• TASK DIRECTIONS:
Produce the full set of records below once more, exactly as they stand.

(Saved data entries)
══════
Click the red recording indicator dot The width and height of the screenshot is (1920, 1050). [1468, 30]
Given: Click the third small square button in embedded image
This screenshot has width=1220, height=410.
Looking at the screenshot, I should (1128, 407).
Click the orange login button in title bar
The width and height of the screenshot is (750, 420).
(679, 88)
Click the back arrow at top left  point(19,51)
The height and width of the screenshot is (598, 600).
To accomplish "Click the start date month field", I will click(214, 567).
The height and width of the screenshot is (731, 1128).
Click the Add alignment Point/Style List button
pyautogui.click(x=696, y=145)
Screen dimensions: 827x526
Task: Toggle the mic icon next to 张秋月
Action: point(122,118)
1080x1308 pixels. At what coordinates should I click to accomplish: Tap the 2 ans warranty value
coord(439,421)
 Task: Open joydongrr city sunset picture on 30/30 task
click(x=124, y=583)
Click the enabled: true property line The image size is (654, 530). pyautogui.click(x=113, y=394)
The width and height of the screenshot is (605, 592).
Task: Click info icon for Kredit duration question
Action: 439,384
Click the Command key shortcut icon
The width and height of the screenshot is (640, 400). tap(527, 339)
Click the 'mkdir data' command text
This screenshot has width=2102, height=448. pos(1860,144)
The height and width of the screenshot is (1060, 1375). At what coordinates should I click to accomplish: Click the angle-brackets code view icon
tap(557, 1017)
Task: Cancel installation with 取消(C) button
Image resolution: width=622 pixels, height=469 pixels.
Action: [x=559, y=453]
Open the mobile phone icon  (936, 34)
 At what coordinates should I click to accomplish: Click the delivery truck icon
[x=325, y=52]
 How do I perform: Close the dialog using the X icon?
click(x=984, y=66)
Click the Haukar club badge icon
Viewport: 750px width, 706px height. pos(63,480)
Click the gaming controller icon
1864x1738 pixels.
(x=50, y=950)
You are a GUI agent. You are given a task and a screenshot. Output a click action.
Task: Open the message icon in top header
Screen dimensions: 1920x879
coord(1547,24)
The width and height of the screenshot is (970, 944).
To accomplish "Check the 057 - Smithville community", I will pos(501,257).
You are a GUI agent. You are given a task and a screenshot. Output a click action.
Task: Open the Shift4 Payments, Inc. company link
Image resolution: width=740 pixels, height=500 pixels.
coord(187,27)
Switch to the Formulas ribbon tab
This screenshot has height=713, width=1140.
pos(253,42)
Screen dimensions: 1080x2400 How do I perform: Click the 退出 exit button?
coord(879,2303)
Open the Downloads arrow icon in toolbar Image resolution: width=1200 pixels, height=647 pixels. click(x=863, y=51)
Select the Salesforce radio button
══════
• COMPLETED TASK:
Click the red recording indicator dot The width and height of the screenshot is (1920, 1050). [1468, 30]
Given: Click the third small square button in embedded image
This screenshot has width=1220, height=410.
Looking at the screenshot, I should (1128, 407).
Click the orange login button in title bar
The width and height of the screenshot is (750, 420).
(679, 88)
Click the back arrow at top left  point(19,51)
The height and width of the screenshot is (598, 600).
To accomplish "Click the start date month field", I will click(214, 567).
The height and width of the screenshot is (731, 1128).
Click the Add alignment Point/Style List button
pyautogui.click(x=696, y=145)
Screen dimensions: 827x526
Task: Toggle the mic icon next to 张秋月
Action: point(122,118)
1080x1308 pixels. At what coordinates should I click to accomplish: Tap the 2 ans warranty value
coord(439,421)
 Task: Open joydongrr city sunset picture on 30/30 task
click(x=124, y=583)
Click the enabled: true property line The image size is (654, 530). pyautogui.click(x=113, y=394)
The width and height of the screenshot is (605, 592).
Task: Click info icon for Kredit duration question
Action: 439,384
Click the Command key shortcut icon
The width and height of the screenshot is (640, 400). tap(527, 339)
Click the 'mkdir data' command text
This screenshot has width=2102, height=448. pos(1860,144)
The height and width of the screenshot is (1060, 1375). At what coordinates should I click to accomplish: Click the angle-brackets code view icon
tap(557, 1017)
Task: Cancel installation with 取消(C) button
Image resolution: width=622 pixels, height=469 pixels.
Action: [x=559, y=453]
Open the mobile phone icon  (936, 34)
 At what coordinates should I click to accomplish: Click the delivery truck icon
[x=325, y=52]
 How do I perform: Close the dialog using the X icon?
click(x=984, y=66)
Click the Haukar club badge icon
Viewport: 750px width, 706px height. pos(63,480)
Click the gaming controller icon
1864x1738 pixels.
(x=50, y=950)
You are a GUI agent. You are given a task and a screenshot. Output a click action.
Task: Open the message icon in top header
Screen dimensions: 1920x879
coord(1547,24)
The width and height of the screenshot is (970, 944).
To accomplish "Check the 057 - Smithville community", I will pos(501,257).
You are a GUI agent. You are given a task and a screenshot. Output a click action.
Task: Open the Shift4 Payments, Inc. company link
Image resolution: width=740 pixels, height=500 pixels.
coord(187,27)
Switch to the Formulas ribbon tab
This screenshot has height=713, width=1140.
pos(253,42)
Screen dimensions: 1080x2400 How do I perform: Click the 退出 exit button?
coord(879,2303)
Open the Downloads arrow icon in toolbar Image resolution: width=1200 pixels, height=647 pixels. click(x=863, y=51)
Select the Salesforce radio button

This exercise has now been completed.